## Exercise objective
Repeat all the data word for word.

•••

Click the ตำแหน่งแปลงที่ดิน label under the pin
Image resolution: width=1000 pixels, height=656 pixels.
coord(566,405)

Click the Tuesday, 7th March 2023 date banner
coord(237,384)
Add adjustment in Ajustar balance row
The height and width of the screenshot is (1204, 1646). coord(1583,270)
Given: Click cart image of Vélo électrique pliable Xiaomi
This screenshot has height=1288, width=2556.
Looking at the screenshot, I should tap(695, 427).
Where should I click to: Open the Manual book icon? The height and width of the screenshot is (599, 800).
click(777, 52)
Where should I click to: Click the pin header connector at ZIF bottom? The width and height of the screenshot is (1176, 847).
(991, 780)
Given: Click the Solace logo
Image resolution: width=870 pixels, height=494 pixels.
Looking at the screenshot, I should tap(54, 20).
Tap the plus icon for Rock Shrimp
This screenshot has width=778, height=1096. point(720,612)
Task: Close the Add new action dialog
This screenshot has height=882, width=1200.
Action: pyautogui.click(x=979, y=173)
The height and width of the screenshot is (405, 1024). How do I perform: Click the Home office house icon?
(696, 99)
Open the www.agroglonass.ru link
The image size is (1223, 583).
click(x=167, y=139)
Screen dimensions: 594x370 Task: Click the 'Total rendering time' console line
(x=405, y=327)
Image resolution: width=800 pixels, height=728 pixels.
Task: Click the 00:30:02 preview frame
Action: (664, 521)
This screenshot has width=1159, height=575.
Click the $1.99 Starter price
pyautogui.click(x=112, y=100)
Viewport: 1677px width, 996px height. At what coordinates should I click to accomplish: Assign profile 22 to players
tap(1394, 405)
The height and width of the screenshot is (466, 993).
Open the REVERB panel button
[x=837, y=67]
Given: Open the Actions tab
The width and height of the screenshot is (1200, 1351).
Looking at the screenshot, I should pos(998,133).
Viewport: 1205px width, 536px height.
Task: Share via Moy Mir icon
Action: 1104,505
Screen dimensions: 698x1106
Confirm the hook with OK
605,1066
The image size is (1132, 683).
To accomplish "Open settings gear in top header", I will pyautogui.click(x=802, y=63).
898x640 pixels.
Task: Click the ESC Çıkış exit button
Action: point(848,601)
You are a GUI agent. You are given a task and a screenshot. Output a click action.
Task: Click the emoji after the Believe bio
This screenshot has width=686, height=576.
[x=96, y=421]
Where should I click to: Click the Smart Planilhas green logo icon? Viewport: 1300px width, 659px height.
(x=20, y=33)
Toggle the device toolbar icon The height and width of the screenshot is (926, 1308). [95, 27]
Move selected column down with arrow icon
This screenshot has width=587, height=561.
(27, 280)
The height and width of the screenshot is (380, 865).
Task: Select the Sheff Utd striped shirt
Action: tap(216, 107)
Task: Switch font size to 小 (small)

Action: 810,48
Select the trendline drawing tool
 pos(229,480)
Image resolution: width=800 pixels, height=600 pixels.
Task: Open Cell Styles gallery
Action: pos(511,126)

•••

## Response to this exercise
Click the ตำแหน่งแปลงที่ดิน label under the pin
Image resolution: width=1000 pixels, height=656 pixels.
coord(566,405)

Click the Tuesday, 7th March 2023 date banner
coord(237,384)
Add adjustment in Ajustar balance row
The height and width of the screenshot is (1204, 1646). coord(1583,270)
Given: Click cart image of Vélo électrique pliable Xiaomi
This screenshot has height=1288, width=2556.
Looking at the screenshot, I should tap(695, 427).
Where should I click to: Open the Manual book icon? The height and width of the screenshot is (599, 800).
click(777, 52)
Where should I click to: Click the pin header connector at ZIF bottom? The width and height of the screenshot is (1176, 847).
(991, 780)
Given: Click the Solace logo
Image resolution: width=870 pixels, height=494 pixels.
Looking at the screenshot, I should tap(54, 20).
Tap the plus icon for Rock Shrimp
This screenshot has width=778, height=1096. point(720,612)
Task: Close the Add new action dialog
This screenshot has height=882, width=1200.
Action: pyautogui.click(x=979, y=173)
The height and width of the screenshot is (405, 1024). How do I perform: Click the Home office house icon?
(696, 99)
Open the www.agroglonass.ru link
The image size is (1223, 583).
click(x=167, y=139)
Screen dimensions: 594x370 Task: Click the 'Total rendering time' console line
(x=405, y=327)
Image resolution: width=800 pixels, height=728 pixels.
Task: Click the 00:30:02 preview frame
Action: (664, 521)
This screenshot has width=1159, height=575.
Click the $1.99 Starter price
pyautogui.click(x=112, y=100)
Viewport: 1677px width, 996px height. At what coordinates should I click to accomplish: Assign profile 22 to players
tap(1394, 405)
The height and width of the screenshot is (466, 993).
Open the REVERB panel button
[x=837, y=67]
Given: Open the Actions tab
The width and height of the screenshot is (1200, 1351).
Looking at the screenshot, I should pos(998,133).
Viewport: 1205px width, 536px height.
Task: Share via Moy Mir icon
Action: 1104,505
Screen dimensions: 698x1106
Confirm the hook with OK
605,1066
The image size is (1132, 683).
To accomplish "Open settings gear in top header", I will pyautogui.click(x=802, y=63).
898x640 pixels.
Task: Click the ESC Çıkış exit button
Action: point(848,601)
You are a GUI agent. You are given a task and a screenshot. Output a click action.
Task: Click the emoji after the Believe bio
This screenshot has width=686, height=576.
[x=96, y=421]
Where should I click to: Click the Smart Planilhas green logo icon? Viewport: 1300px width, 659px height.
(x=20, y=33)
Toggle the device toolbar icon The height and width of the screenshot is (926, 1308). [95, 27]
Move selected column down with arrow icon
This screenshot has width=587, height=561.
(27, 280)
The height and width of the screenshot is (380, 865).
Task: Select the Sheff Utd striped shirt
Action: tap(216, 107)
Task: Switch font size to 小 (small)

Action: 810,48
Select the trendline drawing tool
 pos(229,480)
Image resolution: width=800 pixels, height=600 pixels.
Task: Open Cell Styles gallery
Action: pos(511,126)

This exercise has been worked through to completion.